I consider that book exceptional because it's as steady as possible. There's no slacking, no slows down, no weak parts. In 310 pages the author shows how he has perfect control over his story. And it's very good, with plenty of unexpected and clever twists. With an end that doesn't disappoint. The story could have just ended there, but it didn't.

I don't know if more books were planned from the beginning, the flow of the second book isn't perfectly smooth, but still coherent enough to not give the feel of something artificially excused. The real problem is that the structure that made the first book wonderful, was completely discarded for this sequel. Instead of long chapters and self contained stories, we have this time a linear plot developing through the book, and organized with very short chapters (often just 4-5 pages) and an attempt to do different POV. I honestly didn't like this choice as it gives a too fragmented feel. On the other side the chapters are so short that you keep turning the pages and read more as the next "exit" point is just two pages away, and the end of one chapter always making you wish to turn the page and look for other developments.

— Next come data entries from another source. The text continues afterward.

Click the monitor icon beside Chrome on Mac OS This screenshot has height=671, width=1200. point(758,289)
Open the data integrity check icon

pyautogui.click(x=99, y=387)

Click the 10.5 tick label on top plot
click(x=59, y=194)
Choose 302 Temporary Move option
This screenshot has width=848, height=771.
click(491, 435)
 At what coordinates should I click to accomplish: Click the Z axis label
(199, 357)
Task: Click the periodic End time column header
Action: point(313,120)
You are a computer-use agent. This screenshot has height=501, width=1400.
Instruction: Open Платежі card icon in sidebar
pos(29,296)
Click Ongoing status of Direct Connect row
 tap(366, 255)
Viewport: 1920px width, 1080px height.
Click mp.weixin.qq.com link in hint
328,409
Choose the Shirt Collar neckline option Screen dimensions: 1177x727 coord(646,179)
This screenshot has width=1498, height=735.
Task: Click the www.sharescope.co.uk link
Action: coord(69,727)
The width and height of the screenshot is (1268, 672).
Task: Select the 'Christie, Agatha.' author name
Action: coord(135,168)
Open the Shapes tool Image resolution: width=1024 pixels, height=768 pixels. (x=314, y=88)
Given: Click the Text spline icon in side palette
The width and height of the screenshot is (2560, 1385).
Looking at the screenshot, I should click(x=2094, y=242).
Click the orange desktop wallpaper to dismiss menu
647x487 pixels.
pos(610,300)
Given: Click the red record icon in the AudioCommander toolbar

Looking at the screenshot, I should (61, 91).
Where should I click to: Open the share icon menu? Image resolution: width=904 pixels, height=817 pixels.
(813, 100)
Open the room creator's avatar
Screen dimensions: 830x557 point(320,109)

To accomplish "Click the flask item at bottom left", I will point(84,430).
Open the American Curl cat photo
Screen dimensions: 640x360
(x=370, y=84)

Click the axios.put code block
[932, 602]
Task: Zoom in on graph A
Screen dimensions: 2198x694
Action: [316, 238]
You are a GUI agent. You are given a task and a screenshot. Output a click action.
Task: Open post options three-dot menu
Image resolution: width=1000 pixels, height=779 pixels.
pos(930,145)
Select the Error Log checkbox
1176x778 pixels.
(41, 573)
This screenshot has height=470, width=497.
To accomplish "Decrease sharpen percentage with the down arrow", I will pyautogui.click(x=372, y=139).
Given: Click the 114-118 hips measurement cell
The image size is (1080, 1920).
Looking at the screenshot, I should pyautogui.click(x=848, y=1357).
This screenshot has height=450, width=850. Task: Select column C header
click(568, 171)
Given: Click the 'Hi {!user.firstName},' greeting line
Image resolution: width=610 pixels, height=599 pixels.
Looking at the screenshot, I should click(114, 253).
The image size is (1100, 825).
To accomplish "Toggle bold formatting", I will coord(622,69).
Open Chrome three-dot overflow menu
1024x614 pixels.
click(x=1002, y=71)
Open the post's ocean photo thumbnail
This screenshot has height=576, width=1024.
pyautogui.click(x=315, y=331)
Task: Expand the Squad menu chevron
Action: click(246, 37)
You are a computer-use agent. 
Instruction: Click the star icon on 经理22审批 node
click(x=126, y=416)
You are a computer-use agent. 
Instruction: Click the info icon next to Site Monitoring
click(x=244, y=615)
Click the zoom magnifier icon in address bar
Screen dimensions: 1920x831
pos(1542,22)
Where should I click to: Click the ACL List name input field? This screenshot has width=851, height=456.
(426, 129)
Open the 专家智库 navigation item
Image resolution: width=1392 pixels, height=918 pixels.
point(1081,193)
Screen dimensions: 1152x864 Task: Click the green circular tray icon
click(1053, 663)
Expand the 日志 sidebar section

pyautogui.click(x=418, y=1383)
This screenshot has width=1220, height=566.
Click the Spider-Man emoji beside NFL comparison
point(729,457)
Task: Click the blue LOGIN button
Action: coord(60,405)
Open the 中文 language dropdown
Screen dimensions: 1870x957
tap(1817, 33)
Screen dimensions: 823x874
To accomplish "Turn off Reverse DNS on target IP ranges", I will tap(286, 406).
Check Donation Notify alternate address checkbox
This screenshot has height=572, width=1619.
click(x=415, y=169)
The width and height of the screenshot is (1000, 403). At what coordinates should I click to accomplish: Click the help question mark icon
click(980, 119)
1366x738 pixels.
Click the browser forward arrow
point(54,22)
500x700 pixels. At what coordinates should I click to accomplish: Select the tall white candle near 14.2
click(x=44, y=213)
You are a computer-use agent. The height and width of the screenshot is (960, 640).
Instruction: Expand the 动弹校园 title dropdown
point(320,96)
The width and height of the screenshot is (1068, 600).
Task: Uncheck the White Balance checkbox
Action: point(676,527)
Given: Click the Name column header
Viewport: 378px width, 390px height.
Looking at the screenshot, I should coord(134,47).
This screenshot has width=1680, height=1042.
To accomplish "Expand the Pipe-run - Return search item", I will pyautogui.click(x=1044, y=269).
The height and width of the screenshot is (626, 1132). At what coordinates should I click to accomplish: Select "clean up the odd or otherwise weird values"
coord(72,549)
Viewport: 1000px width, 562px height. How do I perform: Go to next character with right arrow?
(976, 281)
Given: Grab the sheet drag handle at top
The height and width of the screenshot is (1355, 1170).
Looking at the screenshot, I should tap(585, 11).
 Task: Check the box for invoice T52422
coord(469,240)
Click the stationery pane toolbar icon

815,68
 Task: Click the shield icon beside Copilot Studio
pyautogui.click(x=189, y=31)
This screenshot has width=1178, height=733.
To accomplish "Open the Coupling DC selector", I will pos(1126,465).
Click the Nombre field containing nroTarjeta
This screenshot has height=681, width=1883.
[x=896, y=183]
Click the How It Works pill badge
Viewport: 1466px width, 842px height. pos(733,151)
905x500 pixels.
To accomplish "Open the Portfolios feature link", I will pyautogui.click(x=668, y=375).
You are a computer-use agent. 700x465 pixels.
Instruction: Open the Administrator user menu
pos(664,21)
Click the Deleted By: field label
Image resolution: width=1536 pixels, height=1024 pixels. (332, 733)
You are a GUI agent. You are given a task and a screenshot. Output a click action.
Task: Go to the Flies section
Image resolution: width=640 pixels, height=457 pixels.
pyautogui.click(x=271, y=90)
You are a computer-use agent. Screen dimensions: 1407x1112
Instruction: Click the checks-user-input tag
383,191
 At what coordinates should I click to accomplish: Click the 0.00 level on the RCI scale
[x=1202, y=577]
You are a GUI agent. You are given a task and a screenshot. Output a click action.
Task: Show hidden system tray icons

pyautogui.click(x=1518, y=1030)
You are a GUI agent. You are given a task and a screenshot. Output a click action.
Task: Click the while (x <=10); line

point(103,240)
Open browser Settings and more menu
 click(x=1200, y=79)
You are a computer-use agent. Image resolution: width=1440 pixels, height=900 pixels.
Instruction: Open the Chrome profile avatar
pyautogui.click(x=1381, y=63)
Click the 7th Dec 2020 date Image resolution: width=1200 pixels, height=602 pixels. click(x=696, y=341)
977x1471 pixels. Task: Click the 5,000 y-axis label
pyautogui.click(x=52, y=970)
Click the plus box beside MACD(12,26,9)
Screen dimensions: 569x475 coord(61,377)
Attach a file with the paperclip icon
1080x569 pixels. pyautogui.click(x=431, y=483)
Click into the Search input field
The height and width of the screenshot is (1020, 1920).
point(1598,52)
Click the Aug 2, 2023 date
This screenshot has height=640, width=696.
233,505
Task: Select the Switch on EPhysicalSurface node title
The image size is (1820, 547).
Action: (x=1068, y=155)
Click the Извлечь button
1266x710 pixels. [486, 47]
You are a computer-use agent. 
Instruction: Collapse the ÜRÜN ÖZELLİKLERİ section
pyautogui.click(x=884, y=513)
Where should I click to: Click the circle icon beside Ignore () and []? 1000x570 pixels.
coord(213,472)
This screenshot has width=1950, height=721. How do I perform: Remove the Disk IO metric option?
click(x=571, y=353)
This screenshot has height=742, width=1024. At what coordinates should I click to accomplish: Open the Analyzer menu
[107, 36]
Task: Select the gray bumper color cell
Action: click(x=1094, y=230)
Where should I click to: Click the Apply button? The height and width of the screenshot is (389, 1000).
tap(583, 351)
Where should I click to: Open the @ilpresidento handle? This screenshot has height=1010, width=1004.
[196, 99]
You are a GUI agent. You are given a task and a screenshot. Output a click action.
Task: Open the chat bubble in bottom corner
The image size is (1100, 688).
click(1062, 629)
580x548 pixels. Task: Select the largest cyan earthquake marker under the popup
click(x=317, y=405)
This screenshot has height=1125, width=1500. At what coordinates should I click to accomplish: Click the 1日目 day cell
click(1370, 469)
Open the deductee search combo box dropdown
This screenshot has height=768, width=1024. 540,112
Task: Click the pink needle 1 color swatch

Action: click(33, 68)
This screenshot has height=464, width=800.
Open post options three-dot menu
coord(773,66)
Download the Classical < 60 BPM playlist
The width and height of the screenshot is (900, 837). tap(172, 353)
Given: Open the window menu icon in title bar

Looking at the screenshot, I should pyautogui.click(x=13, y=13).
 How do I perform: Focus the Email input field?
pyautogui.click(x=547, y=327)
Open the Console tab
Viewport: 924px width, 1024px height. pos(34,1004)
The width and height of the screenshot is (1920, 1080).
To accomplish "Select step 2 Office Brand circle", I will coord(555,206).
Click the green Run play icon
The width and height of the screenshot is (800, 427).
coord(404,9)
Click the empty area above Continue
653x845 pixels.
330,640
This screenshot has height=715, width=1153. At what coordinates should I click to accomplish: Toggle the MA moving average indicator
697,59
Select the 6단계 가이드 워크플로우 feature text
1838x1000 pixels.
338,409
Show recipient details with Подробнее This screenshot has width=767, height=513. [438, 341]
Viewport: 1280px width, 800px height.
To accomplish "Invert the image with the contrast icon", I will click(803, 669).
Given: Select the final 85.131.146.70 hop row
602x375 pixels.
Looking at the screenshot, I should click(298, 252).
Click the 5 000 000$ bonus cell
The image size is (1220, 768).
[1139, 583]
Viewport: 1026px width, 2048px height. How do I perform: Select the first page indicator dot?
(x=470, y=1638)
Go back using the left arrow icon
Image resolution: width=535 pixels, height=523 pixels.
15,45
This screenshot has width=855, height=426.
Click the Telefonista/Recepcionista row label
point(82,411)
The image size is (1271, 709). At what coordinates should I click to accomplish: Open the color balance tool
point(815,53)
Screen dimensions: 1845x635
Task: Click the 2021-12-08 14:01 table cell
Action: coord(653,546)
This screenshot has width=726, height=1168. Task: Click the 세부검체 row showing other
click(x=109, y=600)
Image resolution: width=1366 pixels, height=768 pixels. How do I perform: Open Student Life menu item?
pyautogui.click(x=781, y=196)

Gone the mastery of the structure, but also gone the overall "feel". No more the militaresque campaign, but a bend toward a "spook", supernatural theme, leaving you with the impression you are reading a fantasy version of Dracula. I was disappointed because I wanted more of the same, and instead I found something much different, with a plot much, much less inspired and deep. In fact I was much deluded by this second book, but as I went on reading it captured my interest more.

The first 2/3 of the book present two plots, one encapsulating the other. The book wasn't a complete disappointment because I think Glen Cook achieved his purpose. This purpose was to make readers care more about the inner plot, instead of the outer. Without spoilering much, there's an "outer" plot still about the Lady and the Dominator fighting each other, with the Black Company caught in between, just trying to survive and choose the lesser evil. With the Dominator rising his castle near a small town lost up the north of the world, forgotten by all. The "inner" plot is instead about the day-to-day miserable life of the people of that town. These two plots initially made distinct also geographically as the scenes with the Company happen at the other side of the world, also used to show how the Lady uses liberally the Company, tossed from one side of the world to the other. You start reading with all the hype once again on the Black Company (the first scene is superb, from the point of view of kids to return the reader the sense of wonder and badassness of the Company), but progressively the focus moves toward those who look like minor characters, and that instead become major ones. In fact Glen Cook artificially zones out the Black Company itself to narrate a "covert" operation with just a few members of it, that are "flown" far away. So there's already here the will to move away from the theme and execution of the first book.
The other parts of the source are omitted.